Hmm, is this necessary?

@eval Base.GMP.MPZ begin
    add_ui!(x::BigInt, a::BigInt, b) = (ccall((:__gmpz_add_ui, :libgmp), Cvoid, (mpz_t, mpz_t, Clong), x, a, b); x)
    add_ui!(x::BigInt, b) = add_ui!(x, x, b)
end

These methods already exist, unless I’m blundering terribly.

:man_facepalming:

I’m kind of disappointed in the reaction this has gotten from our community over the past few hours. I feel a little bit responsible about this since I mentioned the benchmarking tooling first thing and even though I followed this up with constructive feedback on what could be responsible for bad performance (in spite of the high startup time), seems like this thread took a sour turn. I’m very sorry about that. I honestly expected better here and I really want to say that this isn’t (or SHOULDN’T!) be representative of how our community interacts with someone who’s clearly out of their water when writing julia code. I hope we as a community can do better in the future and respect that we are no authority on how other people want to run their code. Sometimes this is due to external constraints, sometimes it’s simply because that’s how they prefer to do things. In either case, we shouldn’t harp on and on about how they’re doing it wrong when they’ve clearly stated why they’re doing it this way. If it has been mentioned and been addressed, there’s no need to pile on. Instead, if you don’t have anything constructive to add, please stay quiet.


I was asleep the past few hours, so I only now got to try running this benchmark for myself. I installed a recent java version (openjdk-16-jdk), updated my rust install (from 1.34.0 to 1.54.0) and taken a little bit deeper look at the julia code.
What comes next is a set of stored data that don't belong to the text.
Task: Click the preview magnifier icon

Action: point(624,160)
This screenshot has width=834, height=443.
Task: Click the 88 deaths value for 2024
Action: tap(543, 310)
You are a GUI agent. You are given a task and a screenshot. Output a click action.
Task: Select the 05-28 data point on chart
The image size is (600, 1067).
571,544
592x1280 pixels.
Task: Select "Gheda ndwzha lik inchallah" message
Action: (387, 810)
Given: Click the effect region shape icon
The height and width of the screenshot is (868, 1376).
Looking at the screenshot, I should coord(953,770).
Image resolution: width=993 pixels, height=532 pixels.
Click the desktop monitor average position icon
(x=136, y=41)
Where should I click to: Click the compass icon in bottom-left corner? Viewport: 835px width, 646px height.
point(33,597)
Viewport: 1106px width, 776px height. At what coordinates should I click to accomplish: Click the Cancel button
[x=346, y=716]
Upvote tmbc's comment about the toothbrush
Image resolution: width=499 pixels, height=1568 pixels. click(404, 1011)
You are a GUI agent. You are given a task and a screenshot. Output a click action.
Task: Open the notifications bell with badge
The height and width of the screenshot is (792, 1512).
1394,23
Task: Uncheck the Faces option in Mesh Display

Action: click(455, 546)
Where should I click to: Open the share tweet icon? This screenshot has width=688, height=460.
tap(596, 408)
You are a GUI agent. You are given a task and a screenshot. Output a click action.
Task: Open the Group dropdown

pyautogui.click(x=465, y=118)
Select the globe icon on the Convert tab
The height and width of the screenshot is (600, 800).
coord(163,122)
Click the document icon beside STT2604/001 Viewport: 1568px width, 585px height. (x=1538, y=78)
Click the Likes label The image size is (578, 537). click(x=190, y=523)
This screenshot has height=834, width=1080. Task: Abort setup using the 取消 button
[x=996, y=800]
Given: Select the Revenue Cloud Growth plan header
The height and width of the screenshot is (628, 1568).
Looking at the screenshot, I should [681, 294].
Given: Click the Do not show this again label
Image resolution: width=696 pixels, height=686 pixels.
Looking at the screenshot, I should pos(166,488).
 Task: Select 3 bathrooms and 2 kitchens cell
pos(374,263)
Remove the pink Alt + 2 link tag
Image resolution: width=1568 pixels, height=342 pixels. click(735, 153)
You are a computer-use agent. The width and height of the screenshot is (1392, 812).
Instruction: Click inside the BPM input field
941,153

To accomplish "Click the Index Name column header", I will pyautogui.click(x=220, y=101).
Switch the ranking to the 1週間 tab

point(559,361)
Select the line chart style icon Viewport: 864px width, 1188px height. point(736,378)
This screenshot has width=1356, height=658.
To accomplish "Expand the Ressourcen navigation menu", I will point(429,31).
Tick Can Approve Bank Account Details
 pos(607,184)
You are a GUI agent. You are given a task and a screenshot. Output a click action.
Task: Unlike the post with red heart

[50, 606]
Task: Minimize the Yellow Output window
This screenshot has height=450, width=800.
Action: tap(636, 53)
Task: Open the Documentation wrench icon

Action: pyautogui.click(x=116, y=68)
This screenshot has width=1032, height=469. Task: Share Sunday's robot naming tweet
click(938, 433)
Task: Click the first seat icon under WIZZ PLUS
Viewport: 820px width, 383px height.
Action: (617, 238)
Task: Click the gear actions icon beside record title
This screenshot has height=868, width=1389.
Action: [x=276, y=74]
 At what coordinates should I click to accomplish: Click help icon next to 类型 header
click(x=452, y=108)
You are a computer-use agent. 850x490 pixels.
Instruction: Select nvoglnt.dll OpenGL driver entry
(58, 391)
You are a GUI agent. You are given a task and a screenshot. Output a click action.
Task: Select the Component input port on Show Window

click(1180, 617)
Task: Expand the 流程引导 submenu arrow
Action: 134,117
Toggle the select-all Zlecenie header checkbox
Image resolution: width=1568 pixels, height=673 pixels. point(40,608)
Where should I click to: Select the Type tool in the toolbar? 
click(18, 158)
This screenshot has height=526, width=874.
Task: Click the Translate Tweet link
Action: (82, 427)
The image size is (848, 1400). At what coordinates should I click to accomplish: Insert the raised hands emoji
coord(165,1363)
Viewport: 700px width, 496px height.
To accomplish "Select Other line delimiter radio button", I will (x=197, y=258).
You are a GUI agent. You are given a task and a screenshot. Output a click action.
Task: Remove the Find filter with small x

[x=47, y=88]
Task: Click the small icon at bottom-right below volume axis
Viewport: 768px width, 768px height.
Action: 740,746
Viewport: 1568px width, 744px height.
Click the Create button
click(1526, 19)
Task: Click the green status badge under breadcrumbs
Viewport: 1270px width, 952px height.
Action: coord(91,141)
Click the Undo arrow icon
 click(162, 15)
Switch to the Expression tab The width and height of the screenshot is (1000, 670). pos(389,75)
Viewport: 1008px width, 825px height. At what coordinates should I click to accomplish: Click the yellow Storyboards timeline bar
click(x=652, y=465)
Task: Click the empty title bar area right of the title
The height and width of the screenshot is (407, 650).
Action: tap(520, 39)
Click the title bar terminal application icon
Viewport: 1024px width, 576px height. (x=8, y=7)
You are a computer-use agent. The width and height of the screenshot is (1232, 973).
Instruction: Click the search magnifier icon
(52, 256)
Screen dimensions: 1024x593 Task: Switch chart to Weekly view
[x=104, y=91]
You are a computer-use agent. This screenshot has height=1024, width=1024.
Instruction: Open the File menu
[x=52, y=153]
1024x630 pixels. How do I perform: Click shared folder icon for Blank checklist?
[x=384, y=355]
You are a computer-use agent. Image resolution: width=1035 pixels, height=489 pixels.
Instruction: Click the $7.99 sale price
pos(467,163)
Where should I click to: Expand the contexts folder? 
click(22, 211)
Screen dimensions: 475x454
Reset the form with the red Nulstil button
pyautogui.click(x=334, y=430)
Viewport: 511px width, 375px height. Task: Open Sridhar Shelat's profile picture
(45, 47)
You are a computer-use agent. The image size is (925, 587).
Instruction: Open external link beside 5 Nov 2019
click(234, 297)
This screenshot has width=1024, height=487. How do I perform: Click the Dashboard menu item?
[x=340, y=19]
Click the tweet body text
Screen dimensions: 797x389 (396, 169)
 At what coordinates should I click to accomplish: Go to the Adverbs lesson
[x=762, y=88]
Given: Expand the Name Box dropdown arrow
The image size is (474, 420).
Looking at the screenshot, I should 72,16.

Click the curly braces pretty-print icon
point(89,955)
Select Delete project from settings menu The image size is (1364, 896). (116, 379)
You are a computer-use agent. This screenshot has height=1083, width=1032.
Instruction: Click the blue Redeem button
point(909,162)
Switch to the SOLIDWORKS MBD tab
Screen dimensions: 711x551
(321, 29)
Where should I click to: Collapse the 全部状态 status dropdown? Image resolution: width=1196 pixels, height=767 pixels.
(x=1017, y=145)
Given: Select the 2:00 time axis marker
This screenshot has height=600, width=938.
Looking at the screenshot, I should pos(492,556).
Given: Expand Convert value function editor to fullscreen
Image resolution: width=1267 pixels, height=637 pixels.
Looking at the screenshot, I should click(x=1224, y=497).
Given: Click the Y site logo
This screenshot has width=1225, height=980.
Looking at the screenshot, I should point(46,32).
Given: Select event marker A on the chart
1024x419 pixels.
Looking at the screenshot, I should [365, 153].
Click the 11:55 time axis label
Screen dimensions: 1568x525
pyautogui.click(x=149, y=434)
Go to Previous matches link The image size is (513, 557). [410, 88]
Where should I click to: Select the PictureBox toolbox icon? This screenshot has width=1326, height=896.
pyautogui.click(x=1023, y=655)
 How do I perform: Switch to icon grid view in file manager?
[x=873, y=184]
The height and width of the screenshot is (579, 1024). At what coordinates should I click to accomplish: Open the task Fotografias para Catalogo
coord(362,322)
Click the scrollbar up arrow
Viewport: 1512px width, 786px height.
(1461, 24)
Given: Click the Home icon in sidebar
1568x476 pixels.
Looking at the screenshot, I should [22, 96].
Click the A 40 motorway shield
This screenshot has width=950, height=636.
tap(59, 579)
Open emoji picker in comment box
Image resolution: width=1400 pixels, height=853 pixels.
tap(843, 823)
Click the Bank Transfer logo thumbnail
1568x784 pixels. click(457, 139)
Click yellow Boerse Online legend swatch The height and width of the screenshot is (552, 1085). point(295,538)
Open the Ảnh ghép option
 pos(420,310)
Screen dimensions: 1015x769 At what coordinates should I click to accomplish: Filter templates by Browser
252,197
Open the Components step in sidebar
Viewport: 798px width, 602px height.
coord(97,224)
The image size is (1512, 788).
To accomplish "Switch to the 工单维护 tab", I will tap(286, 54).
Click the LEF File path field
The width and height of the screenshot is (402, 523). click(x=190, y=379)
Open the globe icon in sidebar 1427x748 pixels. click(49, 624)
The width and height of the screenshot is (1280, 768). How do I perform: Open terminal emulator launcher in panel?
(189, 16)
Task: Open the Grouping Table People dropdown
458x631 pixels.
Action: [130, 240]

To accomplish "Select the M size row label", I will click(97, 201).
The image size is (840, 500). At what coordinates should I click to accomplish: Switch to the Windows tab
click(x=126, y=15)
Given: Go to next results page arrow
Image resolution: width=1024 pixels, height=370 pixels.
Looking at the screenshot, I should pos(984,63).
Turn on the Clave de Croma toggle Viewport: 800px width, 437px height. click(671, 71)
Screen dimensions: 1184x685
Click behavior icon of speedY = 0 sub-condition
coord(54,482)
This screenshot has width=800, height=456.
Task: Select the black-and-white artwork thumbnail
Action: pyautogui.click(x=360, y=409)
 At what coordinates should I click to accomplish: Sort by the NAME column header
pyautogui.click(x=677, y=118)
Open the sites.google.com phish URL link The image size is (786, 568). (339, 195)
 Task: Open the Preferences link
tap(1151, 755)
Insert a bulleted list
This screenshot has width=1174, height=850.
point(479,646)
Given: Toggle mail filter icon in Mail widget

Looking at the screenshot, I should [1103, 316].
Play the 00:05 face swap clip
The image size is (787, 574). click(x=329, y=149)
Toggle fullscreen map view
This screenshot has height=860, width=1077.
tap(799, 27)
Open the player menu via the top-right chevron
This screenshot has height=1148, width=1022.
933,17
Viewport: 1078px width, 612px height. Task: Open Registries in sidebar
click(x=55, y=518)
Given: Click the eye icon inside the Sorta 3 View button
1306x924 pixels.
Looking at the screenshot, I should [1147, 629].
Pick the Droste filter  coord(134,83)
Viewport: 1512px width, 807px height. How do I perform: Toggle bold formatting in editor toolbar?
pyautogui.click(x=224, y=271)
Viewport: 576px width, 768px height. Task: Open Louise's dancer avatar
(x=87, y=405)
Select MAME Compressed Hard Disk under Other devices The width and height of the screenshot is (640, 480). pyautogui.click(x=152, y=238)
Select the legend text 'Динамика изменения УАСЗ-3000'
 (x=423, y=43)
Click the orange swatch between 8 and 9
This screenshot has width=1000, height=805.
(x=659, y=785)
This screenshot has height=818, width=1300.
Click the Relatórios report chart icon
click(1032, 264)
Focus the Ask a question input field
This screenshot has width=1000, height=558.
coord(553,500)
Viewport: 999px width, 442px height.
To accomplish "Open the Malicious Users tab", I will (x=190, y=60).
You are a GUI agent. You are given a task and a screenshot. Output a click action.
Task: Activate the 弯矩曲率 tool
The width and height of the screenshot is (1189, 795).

I ran into a little snag as soon as I tried to benchmark the original version from your repo (this is the julia-optimisations branch), to establish a baseline:

:prechelt-phone-number-encoding $ cd src/rust/benchmark_runner/                                       
:benchmark_runner $ cargo build --release                                                             
   Compiling benchmark_runner v0.1.0 (/d/Documents/Projects/prechelt-phone-number-encoding/src/rust/benchmark_runner)
error[E0432]: unresolved import `libproc::libproc::pid_rusage`                                                       
 --> src/main.rs:7:23                                                                                                
  |                                                                                                                  
7 | use libproc::libproc::pid_rusage::{pidrusage, RUsageInfoV4};                                                     
  |                       ^^^^^^^^^^ could not find `pid_rusage` in `libproc`                                        
                                                                                                                     
error: aborting due to previous error                                                                                
                                                                                                                     
For more information about this error, try `rustc --explain E0432`.                                                  
error: could not compile `benchmark_runner`                                                                          
                                                                                                                     
To learn more, run the command again with --verbose.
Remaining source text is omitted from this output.